The film had its world premiere out of competition at the 83rd Venice International Film Festival on 5 September 2026. It was also selected as the Palestinian entry for the Best International Feature Film at the 99th Academy Awards.

== Premise ==
Osama was a professional artistic photographer until the beginning of the ongoing Gaza war, now he struggles to provide for his wife and their infant amid hunger and wartime.

== Release ==
The film had its world premiere out of competition at the 83rd Venice International Film Festival on 5 September 2026.

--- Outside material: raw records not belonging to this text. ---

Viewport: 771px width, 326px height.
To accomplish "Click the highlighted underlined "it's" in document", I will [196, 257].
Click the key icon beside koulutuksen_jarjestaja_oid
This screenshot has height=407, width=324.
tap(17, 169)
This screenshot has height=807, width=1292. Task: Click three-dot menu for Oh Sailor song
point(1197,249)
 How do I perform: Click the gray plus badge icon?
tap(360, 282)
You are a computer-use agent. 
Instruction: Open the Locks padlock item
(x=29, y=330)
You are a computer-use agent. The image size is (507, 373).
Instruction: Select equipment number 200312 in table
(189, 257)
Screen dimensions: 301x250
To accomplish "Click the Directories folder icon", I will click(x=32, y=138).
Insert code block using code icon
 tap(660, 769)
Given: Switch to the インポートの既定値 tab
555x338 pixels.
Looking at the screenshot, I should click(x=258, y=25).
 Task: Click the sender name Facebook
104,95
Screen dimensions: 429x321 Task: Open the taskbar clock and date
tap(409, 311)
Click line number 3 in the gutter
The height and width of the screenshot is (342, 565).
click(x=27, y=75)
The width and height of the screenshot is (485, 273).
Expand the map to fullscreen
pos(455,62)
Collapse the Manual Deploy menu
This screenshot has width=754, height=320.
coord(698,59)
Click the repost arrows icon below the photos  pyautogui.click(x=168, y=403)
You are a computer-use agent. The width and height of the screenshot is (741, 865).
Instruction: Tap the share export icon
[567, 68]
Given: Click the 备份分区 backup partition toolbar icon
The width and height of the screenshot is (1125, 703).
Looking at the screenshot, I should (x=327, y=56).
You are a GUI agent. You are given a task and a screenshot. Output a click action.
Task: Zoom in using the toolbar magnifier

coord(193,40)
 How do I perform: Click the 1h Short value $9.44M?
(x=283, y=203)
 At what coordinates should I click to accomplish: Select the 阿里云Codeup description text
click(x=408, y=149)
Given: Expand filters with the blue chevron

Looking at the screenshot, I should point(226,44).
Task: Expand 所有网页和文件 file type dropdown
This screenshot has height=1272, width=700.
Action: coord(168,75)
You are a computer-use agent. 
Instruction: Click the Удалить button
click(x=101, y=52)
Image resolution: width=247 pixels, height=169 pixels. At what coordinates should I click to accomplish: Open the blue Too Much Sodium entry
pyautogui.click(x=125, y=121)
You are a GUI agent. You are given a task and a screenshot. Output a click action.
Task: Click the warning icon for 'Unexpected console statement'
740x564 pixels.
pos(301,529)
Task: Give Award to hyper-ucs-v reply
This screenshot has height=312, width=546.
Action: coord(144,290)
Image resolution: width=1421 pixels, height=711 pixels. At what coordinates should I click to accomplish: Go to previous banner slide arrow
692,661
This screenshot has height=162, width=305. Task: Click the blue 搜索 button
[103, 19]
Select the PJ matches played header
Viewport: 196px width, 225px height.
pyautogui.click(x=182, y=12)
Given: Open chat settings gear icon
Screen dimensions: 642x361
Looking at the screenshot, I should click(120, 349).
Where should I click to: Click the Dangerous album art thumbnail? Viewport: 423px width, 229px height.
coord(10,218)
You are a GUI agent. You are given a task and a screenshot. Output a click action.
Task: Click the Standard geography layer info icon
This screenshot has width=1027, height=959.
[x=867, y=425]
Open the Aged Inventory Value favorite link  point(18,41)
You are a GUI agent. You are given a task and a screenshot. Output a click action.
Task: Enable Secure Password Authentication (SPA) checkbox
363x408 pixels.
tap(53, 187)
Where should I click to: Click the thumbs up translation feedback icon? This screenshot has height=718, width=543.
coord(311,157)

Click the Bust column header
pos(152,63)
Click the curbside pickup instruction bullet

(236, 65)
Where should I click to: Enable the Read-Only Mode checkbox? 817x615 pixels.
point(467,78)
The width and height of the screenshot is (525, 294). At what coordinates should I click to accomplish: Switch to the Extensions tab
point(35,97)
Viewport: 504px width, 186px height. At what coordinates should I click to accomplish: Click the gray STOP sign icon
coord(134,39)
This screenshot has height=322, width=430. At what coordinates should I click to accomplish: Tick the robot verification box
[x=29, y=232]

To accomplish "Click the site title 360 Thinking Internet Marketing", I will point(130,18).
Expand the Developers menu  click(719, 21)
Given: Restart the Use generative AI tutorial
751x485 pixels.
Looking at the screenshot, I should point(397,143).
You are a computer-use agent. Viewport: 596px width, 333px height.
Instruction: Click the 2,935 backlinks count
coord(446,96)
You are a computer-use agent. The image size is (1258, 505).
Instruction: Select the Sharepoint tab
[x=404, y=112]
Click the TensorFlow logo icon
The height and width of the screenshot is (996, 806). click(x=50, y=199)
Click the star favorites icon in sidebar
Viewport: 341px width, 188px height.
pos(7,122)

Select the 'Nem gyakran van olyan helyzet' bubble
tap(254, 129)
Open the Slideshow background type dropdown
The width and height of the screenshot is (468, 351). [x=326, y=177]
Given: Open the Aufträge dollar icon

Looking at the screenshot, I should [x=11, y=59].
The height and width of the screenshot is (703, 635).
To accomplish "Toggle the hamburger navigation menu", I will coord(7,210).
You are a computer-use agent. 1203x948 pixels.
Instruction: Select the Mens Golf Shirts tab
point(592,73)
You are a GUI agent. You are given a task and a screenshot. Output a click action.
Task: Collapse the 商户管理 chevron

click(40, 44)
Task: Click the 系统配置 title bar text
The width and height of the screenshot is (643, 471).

In late August, Roger Waters, Annie Ernaux, Matteo Garrone, Jasmine Trinca, Saleh Bakri, Céline Sciamma, among many other industry talents, signed an open letter organized by the Venice4Palestine collective calling the festival to take concrete action in support of Palestine, in the wake of the selection of two Palestinian films (Citizen Osama and Conversation with the Sea) about the ongoing conflict.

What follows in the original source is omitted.